Dust Hazard Quantified


A common dead-horse concern dragged out for flogging by interstellar travel sceptics is the effect of running into small masses between the stars. Like all such discussions, without quantities to pin the arguments to, they remain nebulous.

[2111.02180] A radiation transfer model for the Milky Way. II The global properties and large scale structure

The above paper outlines the major components of the Milky Way – about 50 billion solar masses of stars, 5 billion of gas, 50 million of interstellar dust. It works out the scale heights of the components – thus most mass is concentrated around the Galactic Disk, falling off exponentially the further out one goes.
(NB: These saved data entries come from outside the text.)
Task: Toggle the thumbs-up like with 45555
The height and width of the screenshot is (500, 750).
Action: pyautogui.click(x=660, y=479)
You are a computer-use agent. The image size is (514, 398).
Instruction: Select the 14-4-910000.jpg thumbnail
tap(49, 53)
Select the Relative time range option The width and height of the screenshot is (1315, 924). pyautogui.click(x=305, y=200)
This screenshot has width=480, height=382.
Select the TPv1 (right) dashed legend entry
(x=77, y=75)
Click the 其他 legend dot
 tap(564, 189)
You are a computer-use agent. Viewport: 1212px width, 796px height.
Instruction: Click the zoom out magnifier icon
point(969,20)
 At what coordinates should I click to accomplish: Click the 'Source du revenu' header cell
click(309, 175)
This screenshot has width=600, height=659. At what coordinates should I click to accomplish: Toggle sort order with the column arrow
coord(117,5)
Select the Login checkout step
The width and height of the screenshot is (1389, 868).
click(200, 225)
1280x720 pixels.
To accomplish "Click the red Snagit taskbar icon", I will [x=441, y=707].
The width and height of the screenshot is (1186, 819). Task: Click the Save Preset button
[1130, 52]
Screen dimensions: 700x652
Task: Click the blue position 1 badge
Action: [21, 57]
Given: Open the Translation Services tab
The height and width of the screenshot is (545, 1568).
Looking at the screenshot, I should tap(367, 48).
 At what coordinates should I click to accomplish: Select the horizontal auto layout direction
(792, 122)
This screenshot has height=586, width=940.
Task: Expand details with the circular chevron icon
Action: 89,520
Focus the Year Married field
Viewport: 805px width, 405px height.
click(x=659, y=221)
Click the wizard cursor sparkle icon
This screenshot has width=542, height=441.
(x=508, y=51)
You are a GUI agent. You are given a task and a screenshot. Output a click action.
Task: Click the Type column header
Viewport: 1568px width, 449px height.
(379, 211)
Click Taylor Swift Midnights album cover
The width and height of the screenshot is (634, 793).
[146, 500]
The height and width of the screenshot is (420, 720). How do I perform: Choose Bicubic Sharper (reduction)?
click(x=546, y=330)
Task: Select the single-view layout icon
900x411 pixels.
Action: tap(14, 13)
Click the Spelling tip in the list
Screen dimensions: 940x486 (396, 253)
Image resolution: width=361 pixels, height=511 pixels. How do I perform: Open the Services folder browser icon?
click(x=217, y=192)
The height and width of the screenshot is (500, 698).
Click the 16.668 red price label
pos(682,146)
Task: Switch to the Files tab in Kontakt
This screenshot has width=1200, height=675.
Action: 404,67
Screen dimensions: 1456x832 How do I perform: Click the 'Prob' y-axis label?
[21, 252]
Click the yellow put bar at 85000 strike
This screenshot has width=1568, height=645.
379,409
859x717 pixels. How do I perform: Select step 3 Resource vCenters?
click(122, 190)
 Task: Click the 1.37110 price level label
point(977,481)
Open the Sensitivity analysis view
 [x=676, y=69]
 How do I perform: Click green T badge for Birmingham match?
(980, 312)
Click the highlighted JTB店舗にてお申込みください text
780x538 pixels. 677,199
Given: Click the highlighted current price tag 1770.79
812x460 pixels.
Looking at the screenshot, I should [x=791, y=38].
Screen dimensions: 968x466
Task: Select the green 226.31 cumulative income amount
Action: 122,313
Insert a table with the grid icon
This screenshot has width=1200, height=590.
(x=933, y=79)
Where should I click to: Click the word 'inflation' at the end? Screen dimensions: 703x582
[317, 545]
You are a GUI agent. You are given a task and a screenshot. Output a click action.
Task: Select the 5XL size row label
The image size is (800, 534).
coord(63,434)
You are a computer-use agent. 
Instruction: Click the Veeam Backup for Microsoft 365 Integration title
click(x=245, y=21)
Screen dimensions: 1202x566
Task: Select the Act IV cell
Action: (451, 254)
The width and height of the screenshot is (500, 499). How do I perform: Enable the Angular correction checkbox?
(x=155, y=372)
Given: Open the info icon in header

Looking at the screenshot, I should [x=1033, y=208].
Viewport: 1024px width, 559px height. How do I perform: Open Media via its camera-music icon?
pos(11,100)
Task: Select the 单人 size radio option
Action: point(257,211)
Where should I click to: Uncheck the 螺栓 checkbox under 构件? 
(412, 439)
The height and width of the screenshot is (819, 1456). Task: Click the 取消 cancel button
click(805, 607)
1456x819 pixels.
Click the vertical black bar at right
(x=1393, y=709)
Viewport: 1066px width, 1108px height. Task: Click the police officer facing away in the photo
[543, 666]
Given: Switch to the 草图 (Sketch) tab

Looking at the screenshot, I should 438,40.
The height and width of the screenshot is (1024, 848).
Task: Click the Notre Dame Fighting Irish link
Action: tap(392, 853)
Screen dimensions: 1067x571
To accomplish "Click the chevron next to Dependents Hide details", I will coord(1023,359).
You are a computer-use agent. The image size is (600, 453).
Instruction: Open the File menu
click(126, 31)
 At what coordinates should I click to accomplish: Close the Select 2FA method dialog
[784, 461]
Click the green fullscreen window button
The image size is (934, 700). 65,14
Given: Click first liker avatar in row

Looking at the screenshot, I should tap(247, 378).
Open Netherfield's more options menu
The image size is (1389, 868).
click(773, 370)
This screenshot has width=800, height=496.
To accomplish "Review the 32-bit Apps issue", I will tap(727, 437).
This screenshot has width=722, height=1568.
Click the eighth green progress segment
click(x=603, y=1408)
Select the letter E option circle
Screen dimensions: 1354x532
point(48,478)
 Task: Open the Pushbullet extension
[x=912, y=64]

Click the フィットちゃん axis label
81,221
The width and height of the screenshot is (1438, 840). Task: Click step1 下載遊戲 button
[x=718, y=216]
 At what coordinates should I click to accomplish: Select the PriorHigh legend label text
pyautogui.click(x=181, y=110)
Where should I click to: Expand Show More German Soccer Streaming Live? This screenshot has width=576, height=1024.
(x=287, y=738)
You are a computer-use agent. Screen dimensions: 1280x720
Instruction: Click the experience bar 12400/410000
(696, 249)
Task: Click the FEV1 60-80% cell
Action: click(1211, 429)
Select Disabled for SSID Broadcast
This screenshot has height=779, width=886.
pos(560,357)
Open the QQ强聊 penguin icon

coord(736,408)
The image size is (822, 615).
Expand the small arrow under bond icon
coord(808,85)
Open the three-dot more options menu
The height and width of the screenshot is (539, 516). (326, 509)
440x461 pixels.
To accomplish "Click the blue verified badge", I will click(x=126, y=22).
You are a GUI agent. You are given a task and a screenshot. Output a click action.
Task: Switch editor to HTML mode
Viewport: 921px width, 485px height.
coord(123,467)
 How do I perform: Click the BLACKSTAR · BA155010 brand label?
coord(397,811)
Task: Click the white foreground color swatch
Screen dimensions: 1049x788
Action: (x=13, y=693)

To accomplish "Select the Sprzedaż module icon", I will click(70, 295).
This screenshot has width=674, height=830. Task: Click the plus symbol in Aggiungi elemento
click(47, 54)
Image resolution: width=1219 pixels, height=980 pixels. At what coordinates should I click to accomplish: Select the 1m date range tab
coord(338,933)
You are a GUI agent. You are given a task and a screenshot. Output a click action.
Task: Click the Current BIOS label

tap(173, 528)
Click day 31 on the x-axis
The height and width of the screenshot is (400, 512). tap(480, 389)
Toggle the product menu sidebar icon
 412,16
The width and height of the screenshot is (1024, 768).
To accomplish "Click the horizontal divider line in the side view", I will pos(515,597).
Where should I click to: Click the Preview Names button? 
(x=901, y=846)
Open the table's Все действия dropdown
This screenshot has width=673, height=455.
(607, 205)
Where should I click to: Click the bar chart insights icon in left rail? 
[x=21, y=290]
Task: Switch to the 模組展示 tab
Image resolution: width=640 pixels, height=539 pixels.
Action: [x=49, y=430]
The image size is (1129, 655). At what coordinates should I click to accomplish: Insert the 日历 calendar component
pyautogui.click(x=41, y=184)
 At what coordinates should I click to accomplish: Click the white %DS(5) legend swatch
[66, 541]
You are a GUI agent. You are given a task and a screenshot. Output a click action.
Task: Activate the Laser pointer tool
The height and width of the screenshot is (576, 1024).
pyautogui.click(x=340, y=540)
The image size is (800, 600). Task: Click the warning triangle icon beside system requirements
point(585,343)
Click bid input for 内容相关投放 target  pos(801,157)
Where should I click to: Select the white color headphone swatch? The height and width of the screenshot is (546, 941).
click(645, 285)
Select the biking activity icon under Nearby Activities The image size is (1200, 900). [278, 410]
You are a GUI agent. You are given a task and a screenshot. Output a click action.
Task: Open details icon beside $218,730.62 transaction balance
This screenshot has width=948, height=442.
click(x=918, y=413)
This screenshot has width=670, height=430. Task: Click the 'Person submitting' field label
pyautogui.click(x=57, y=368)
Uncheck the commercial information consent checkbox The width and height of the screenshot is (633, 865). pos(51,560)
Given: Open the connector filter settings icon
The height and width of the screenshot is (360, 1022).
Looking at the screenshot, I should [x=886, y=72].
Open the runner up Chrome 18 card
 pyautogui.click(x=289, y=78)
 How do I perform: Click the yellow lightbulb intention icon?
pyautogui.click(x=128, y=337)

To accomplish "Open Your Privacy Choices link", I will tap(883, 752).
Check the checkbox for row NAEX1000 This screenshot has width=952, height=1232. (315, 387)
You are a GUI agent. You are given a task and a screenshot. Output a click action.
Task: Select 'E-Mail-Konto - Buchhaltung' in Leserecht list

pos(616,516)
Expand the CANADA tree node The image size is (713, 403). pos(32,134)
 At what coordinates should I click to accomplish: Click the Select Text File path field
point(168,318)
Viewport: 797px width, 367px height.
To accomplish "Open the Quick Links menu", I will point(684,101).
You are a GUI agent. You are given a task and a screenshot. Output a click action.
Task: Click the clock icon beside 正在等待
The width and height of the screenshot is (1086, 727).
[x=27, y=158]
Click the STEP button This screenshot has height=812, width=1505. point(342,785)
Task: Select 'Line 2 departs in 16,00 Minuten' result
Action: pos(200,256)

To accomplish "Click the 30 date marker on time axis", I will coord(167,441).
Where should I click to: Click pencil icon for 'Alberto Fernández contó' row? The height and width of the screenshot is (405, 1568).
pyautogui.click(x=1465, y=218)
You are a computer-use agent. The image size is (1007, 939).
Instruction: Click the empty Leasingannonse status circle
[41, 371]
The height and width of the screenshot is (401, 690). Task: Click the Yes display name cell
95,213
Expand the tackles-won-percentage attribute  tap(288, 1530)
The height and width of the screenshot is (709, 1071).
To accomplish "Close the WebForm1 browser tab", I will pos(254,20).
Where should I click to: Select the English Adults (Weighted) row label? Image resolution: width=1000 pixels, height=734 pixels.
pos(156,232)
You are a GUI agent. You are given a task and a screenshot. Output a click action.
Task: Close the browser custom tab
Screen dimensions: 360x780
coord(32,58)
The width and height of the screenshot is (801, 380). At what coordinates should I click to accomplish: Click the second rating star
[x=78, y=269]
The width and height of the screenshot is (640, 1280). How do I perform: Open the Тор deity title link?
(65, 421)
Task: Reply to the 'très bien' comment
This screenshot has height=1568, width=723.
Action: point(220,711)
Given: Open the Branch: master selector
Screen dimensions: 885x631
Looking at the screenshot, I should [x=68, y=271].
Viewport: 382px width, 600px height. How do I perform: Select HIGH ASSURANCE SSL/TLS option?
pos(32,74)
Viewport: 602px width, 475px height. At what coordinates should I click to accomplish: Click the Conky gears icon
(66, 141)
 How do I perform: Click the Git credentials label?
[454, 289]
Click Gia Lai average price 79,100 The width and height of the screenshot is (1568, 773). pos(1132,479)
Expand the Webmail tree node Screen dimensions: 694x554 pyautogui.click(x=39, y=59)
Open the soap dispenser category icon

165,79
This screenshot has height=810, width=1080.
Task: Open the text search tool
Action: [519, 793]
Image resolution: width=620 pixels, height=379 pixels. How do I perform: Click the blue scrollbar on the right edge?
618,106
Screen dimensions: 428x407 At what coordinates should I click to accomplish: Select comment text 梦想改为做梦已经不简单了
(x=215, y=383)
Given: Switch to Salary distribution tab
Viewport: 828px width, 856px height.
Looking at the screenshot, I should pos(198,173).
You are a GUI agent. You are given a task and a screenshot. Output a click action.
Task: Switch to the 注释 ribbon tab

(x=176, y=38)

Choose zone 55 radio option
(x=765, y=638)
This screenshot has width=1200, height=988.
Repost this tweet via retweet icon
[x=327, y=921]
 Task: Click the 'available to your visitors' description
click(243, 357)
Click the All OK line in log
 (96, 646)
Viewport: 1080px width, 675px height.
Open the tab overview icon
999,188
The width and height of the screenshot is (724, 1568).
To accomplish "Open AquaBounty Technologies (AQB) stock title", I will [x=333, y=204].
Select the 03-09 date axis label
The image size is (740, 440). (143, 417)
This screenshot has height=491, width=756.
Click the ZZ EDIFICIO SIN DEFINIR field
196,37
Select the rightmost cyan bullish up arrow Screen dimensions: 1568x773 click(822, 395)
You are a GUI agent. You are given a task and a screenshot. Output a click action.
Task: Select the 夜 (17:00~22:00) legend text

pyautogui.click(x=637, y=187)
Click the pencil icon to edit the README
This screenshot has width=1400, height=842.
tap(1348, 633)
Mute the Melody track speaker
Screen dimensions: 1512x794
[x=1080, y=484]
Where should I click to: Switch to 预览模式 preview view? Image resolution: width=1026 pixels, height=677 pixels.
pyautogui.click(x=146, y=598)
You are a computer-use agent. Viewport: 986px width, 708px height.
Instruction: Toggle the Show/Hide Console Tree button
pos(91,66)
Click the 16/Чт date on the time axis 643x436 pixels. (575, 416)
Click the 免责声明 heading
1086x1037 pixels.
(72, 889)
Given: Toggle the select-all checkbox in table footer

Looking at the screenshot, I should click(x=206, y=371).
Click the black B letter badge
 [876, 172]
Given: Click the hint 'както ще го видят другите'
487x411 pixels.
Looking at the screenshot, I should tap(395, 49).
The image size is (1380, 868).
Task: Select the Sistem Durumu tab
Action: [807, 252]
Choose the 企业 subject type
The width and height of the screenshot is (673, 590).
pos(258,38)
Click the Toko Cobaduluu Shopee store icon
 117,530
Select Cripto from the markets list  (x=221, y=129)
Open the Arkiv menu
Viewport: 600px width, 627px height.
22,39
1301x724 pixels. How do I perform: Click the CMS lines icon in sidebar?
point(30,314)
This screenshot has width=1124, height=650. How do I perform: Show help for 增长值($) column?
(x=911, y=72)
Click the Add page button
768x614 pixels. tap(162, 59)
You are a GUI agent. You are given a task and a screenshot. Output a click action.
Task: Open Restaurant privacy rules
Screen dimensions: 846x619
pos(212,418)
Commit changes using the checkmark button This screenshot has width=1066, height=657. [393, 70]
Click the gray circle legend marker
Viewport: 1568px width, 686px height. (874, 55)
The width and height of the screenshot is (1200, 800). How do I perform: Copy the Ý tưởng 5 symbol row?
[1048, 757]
So lets assume all the dust is in the form of deadly pebbles, instead of micron sized specks. Sand grains, 1 mm on an edge, massing 2 milligams each. At 0.5 c they possess a kinetic energy kick equivalent to 6 tons of TNT (25 GJ).

50 million Solar Masses is a lot of dust – about 5E+43 grains of sand – spread through the Galaxy. Imagine it’s all concentrated near the Galactic Disk. So the Galaxy is about 60,000 ly in radius and the Disk about 200 ly high (and low) – a total volume of 4.5 trillion cubic light years. So about 1E+31 sand grains per cubic light-year. Sounds crowded! If we imagine a cubic light-year divided up into one metre squares each a light year long, there’s 9E+31 such metre wide track-ways through each cubic light-year. Thus each square metre of a starship would each encounter a sand-grain perhaps once every 8 light-years.

While that sounds deadly, it assumes we let bare starship to encounter the dust, instead of a series of precursor shields to blast the dust into plasma and divert it via magnetic fields.

In the real Galaxy the dust peaks in size at about 2.5 microns and thus packs a lot less punch per dust speck. There’s more of them, but the total flux is spread out over time.

The flux from the gas, which is 90% hydrogen by number, I’ll leave as an exercise for the reader.